* Your task
Which lines hold the string "profile"? Copy each of them from the material below.

----- Records provided -----

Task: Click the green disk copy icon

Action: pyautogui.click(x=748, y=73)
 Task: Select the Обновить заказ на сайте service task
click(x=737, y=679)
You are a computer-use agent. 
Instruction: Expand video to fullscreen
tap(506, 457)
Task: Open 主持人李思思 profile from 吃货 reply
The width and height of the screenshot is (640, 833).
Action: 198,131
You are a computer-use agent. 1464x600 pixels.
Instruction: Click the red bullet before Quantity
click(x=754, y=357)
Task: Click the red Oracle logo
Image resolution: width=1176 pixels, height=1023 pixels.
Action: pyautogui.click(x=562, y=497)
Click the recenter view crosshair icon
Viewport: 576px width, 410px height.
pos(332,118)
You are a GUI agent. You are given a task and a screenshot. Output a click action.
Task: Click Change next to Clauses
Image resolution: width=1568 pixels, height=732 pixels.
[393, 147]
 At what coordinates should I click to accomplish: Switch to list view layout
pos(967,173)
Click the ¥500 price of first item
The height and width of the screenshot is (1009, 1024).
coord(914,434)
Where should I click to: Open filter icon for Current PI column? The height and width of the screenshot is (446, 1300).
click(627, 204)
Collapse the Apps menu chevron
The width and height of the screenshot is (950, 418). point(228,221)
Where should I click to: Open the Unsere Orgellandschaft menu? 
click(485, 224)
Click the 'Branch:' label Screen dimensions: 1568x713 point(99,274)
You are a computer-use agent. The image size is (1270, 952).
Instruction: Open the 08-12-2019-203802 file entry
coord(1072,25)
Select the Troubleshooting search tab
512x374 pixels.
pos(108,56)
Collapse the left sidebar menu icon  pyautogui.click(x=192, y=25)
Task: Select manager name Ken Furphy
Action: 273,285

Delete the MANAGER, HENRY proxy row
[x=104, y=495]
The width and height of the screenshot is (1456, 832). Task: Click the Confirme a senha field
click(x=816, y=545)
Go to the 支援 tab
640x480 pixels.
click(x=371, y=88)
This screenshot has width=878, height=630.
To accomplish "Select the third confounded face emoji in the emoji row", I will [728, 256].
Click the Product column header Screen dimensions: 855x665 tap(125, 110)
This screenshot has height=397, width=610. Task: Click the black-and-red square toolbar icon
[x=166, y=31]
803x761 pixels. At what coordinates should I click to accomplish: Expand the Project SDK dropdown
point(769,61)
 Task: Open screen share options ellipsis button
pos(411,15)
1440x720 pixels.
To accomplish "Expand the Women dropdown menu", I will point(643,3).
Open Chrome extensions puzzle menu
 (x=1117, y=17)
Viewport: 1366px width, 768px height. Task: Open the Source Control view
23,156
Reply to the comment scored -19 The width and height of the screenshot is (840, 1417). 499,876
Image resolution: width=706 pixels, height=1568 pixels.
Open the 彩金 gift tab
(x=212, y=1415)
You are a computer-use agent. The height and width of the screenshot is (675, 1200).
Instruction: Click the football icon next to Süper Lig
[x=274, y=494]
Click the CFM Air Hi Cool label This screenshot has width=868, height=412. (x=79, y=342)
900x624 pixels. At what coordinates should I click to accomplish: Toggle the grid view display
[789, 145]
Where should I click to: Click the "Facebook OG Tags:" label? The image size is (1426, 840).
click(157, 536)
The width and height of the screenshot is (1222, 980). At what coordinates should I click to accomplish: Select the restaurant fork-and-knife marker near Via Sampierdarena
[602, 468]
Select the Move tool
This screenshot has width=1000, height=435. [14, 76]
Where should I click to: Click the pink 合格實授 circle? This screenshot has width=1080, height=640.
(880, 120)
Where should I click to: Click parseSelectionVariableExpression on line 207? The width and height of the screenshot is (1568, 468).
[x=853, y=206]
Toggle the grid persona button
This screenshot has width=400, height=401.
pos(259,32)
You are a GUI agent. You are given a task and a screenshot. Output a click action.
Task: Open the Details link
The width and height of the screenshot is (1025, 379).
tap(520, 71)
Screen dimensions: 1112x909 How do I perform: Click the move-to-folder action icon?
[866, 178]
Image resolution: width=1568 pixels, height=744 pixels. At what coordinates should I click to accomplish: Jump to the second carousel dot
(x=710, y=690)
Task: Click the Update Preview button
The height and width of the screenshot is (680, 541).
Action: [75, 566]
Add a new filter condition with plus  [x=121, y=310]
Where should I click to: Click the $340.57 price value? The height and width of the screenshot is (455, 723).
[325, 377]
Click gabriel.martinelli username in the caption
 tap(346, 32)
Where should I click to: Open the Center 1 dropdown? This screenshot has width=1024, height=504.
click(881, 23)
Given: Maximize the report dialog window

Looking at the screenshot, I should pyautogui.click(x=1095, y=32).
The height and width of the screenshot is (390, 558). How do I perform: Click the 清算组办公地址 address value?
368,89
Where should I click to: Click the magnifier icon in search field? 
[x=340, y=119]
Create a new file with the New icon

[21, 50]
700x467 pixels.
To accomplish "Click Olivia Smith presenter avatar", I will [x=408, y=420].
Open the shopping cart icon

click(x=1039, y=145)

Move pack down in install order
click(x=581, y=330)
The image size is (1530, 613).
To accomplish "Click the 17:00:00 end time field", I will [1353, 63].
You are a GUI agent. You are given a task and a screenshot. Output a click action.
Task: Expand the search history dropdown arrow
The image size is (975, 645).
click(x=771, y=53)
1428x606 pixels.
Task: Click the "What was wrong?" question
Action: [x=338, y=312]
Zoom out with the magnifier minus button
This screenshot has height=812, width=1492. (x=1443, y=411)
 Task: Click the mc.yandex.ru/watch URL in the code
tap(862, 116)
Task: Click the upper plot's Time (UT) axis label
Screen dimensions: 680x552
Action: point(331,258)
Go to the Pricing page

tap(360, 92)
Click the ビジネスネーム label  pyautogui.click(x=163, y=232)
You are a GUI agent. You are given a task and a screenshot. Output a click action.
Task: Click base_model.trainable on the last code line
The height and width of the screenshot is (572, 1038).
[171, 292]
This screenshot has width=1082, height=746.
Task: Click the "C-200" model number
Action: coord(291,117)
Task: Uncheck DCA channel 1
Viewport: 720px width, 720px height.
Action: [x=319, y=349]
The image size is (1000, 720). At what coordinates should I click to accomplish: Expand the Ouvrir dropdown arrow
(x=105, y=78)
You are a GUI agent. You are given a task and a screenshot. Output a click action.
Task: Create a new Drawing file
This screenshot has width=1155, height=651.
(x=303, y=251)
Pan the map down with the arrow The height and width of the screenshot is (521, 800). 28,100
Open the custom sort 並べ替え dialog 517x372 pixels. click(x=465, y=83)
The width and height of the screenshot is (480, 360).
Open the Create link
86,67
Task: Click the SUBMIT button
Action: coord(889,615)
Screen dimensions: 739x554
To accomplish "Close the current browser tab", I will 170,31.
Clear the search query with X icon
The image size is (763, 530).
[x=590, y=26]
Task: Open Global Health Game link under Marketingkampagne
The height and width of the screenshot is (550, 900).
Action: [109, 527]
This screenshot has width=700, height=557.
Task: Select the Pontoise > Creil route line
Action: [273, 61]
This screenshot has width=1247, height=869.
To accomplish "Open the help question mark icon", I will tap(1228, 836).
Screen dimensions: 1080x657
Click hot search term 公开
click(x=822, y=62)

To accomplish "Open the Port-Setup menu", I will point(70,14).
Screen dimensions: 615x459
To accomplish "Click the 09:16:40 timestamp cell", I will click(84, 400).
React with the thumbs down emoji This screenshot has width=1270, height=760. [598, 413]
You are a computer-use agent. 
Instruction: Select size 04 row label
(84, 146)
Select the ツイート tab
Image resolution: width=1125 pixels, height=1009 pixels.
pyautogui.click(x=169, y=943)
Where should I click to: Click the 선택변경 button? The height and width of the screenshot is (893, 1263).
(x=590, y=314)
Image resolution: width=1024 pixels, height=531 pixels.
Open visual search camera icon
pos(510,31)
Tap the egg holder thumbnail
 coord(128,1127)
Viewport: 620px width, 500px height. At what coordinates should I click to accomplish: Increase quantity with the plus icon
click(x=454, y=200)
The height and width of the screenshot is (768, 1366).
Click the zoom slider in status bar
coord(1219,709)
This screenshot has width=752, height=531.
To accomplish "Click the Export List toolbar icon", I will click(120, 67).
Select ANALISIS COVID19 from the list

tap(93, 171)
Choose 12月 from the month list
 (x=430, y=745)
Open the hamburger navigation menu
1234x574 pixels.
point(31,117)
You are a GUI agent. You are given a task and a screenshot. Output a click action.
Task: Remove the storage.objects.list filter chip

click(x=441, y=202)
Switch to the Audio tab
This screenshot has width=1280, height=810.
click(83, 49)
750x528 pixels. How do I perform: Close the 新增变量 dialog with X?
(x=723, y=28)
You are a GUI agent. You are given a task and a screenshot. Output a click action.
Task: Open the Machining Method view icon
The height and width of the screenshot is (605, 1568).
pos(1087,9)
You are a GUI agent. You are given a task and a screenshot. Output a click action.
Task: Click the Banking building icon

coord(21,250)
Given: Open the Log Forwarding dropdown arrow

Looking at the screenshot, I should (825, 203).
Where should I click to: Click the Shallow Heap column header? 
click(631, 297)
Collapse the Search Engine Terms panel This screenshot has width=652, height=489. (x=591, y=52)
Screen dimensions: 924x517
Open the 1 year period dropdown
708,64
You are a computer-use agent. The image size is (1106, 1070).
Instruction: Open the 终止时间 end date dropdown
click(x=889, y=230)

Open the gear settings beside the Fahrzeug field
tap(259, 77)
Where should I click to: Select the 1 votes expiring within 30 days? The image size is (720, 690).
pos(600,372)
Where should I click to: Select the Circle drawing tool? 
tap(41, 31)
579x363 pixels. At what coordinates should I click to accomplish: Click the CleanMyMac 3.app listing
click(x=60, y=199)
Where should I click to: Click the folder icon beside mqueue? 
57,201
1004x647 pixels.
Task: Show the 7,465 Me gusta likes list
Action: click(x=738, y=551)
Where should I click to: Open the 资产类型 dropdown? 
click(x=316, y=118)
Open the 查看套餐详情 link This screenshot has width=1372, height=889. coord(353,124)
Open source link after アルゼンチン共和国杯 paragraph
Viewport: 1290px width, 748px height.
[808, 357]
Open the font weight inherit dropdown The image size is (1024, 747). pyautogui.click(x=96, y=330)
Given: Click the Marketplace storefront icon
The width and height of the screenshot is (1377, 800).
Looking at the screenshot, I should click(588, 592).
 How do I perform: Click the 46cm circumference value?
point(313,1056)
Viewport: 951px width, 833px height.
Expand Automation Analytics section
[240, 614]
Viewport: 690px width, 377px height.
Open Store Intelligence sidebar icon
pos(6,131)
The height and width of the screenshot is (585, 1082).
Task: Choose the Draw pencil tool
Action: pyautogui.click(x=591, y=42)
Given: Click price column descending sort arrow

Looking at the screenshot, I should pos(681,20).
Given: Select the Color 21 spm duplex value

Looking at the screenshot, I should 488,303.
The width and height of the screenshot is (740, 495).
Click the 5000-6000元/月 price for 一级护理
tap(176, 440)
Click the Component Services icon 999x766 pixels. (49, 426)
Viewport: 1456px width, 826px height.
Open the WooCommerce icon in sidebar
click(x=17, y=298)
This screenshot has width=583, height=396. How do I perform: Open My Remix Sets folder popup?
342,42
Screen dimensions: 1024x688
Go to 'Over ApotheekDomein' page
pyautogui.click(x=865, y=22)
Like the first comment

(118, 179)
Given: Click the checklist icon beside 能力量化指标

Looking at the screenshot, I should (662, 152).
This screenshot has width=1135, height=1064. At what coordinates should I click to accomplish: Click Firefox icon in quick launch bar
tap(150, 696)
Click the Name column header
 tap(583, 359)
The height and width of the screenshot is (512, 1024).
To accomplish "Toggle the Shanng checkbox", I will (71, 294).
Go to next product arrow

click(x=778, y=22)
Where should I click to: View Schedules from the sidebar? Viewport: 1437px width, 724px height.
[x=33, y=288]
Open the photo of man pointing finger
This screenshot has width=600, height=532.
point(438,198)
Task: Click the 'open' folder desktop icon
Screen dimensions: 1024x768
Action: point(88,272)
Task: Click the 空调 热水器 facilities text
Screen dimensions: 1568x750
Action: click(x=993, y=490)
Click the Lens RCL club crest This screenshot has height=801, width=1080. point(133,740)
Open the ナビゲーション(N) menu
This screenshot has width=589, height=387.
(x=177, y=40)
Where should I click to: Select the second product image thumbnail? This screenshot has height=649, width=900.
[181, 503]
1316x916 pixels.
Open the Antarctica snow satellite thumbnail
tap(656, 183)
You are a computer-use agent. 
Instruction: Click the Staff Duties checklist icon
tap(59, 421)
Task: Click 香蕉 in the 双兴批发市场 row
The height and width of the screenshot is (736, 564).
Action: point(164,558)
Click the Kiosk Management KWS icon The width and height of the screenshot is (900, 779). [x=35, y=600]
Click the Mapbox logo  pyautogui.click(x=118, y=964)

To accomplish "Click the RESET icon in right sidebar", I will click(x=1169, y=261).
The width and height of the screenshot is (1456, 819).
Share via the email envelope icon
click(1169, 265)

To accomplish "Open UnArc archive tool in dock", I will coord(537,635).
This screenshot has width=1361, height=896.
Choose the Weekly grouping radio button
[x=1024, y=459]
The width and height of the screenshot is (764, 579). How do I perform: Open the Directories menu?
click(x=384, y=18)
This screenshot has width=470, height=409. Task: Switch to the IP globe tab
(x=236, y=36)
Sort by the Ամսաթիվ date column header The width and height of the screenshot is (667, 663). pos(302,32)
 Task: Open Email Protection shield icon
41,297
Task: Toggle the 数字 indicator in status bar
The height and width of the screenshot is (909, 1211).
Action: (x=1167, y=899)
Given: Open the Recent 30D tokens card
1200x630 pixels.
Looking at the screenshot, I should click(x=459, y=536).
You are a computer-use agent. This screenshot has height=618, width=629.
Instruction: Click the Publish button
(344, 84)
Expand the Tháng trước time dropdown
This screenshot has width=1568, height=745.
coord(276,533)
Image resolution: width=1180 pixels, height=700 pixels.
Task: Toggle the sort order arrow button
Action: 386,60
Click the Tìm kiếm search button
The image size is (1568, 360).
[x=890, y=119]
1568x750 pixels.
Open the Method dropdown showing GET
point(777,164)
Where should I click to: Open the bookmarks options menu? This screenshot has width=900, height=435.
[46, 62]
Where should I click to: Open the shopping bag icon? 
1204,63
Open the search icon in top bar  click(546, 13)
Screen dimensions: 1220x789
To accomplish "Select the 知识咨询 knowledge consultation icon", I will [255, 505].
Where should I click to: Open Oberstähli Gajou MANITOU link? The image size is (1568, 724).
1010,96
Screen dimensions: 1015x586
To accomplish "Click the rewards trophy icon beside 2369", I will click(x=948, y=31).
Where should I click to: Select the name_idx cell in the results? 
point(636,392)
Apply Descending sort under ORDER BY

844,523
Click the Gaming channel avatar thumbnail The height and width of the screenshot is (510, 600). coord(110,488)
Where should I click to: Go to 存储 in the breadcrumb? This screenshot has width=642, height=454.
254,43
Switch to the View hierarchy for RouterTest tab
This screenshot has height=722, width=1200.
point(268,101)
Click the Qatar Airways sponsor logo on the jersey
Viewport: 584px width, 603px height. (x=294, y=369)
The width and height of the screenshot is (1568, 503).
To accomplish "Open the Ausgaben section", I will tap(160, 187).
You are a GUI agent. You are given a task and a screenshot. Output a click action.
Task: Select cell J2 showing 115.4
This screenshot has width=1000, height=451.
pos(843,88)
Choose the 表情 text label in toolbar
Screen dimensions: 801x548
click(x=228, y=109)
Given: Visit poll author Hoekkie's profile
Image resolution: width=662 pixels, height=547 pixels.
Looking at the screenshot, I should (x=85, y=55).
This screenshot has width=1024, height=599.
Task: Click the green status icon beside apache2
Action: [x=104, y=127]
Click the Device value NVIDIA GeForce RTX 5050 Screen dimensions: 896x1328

-----

* Worked solution
Task: Open 主持人李思思 profile from 吃货 reply
Given: Visit poll author Hoekkie's profile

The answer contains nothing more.